Because there's a huge difference between "built an invoice tracker that works on mock data" and "built one that syncs with real payment systems." The second one signals you understand APIs, error handling, auth — the stuff that actually matters in jobs.
Also — how many interviews did you land before vs. after? And what questions are they actually asking you about the project? I'm trying to figure out if companies are impressed because it solves a real problem, or because the *technical execution* was tighter than your earlier stuff.
This is exactly what saved me. I was 6 months into React tutorial hell at a fintech startup before getting laid off in 2022. Spent another 3 months building garbage nobody cared about.
Then I actually just... used the product we'd built. Built a side tool to help me track crypto tax stuff (yeah, terrible timing, but whatever). It was ugly. Half-broken. But it solved MY problem.
Got 4 interviews in 2 weeks. Got hired at a trading firm. They didn't care that the app was janky. They cared that I'd actually shipped something that had to work.
What actually matters: the git history shows you iterated. You didn't just copy a tutorial. The README explains a real problem. You can talk about WHY you made certain technical choices because you lived with the consequences.
If I was doing this again right now, I'd build something around stuff I already do. I'd probably make a tool to help track recurring bills or something boring like that. Don't need to be fancy. Just real.
One thing though: make sure it's actually on a live domain. Not just GitHub. Heroku is free tier now again. Deploy it. Let it break in production. That's the difference between "I built this" and "I know what shipping actually feels like."
The portfolio got you the interviews. The real project got you the job.
Yeah, the todo app trap is real—I built three before realizing nobody cares unless it solves *their* problem; my invoice tracker got me three actual callbacks in two weeks.

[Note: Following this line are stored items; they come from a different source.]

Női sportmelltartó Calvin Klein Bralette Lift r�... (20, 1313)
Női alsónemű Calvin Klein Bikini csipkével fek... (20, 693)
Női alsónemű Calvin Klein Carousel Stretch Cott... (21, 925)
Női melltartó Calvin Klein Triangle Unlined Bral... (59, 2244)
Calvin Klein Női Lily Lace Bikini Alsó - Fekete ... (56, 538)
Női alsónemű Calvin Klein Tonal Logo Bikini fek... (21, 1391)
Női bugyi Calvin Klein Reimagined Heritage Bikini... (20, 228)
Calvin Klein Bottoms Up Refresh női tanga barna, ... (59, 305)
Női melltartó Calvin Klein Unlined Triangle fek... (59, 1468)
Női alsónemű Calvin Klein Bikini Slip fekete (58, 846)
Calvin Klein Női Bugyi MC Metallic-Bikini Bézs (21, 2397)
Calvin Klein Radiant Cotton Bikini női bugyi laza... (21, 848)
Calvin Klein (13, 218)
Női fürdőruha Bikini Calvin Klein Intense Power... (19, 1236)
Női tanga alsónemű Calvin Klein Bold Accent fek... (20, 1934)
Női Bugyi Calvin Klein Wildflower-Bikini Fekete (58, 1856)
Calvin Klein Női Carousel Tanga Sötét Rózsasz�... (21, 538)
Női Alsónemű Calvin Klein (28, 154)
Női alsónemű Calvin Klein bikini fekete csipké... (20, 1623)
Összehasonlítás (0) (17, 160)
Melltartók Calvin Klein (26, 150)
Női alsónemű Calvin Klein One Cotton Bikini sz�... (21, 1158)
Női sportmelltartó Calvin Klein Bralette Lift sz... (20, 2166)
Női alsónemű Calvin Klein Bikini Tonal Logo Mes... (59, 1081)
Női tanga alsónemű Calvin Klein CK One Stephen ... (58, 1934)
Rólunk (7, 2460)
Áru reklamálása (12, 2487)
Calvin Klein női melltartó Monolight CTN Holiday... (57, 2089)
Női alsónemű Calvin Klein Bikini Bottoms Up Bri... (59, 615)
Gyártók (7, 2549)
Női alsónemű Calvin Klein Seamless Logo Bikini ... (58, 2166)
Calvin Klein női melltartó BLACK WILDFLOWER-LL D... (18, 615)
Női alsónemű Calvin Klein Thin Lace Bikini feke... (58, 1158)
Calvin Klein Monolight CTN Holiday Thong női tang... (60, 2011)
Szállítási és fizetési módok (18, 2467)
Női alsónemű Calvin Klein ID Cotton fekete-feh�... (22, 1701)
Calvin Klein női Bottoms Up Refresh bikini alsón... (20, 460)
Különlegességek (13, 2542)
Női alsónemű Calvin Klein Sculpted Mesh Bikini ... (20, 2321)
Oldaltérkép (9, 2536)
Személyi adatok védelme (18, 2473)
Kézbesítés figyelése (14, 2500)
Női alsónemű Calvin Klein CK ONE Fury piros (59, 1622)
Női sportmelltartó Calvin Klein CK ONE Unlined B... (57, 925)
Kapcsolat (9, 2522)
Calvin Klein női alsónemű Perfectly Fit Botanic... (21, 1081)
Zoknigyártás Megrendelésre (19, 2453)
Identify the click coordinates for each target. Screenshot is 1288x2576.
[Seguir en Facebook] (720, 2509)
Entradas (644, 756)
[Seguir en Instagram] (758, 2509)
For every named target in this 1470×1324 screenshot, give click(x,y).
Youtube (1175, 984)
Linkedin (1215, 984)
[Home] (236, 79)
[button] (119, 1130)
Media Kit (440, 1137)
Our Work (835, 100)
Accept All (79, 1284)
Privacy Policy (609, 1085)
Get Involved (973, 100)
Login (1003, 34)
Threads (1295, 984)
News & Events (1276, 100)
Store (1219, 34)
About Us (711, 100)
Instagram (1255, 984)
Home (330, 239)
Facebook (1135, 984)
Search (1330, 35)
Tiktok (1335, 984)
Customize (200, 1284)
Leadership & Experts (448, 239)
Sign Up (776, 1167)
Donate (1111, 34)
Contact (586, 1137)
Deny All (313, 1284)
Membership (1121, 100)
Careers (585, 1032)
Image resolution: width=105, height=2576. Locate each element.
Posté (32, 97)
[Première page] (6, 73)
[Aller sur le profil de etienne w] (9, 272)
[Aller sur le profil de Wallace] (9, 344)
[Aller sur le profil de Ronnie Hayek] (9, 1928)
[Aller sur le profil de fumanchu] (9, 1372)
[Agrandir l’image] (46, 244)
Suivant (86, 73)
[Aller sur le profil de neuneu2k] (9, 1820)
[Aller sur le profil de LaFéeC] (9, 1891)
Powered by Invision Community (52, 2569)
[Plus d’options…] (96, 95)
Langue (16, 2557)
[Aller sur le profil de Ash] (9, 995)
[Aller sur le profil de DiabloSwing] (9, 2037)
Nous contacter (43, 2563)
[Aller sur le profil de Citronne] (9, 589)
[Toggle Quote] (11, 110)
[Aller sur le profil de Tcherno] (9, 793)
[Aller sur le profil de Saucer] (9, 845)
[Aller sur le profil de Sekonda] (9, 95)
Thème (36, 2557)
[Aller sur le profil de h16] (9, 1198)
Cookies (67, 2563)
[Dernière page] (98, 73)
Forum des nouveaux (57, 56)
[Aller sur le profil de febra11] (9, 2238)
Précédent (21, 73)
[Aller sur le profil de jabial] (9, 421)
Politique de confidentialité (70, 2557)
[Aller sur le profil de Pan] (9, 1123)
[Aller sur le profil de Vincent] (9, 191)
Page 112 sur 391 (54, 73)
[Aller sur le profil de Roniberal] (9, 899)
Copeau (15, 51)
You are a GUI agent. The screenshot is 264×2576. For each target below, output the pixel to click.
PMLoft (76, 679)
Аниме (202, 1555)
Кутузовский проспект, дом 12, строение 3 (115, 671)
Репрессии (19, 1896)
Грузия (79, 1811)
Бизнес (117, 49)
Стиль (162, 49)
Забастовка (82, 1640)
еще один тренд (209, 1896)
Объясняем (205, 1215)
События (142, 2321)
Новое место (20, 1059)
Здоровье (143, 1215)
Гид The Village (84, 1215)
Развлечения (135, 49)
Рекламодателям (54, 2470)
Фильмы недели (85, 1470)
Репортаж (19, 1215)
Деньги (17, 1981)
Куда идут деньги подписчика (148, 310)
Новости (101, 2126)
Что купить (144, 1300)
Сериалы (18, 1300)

100% this. I wasted like 6 months building a "productivity SaaS" nobody wanted before I realized I was just copying Notion's UI. Then I built a tool to track my own startup's supplier costs because Excel was killing me—literally just a spreadsheet replacement with better filtering. Got hired as a contractor to build it for another founder's business within 2 weeks of shipping it.
The portfolio stuff that actually got traction was messy and specific. One project had hardcoded data from my own Stripe account (obviously sanitized before putting it on GitHub). Recruiters could actually see real usage patterns instead of dummy data. They knew I'd solved something because the problem was visible in the code.
The todo apps didn't move the needle. The thing that solved my own frustration did.
Oh god, we had this exact problem when I was hiring for my last company. I'd get portfolios where someone built the same expense tracker in three different frameworks and I'd just... close the tab. No one cares.
What actually made me stop and read someone's GitHub was when they shipped something they clearly needed. One candidate built a tool to scrape job postings and flag which ones were actually remote (instead of "remote-first" with office requirements). Another built a Slack bot that automated their specific company's onboarding docs. That's the stuff that made me think "okay this person solves actual problems, not hypothetical ones."
Here's what I looked for in portfolios that led to offers:
The React + Next.js combo matters way less than the person who clearly cares about the problem. That's what gets you the interview.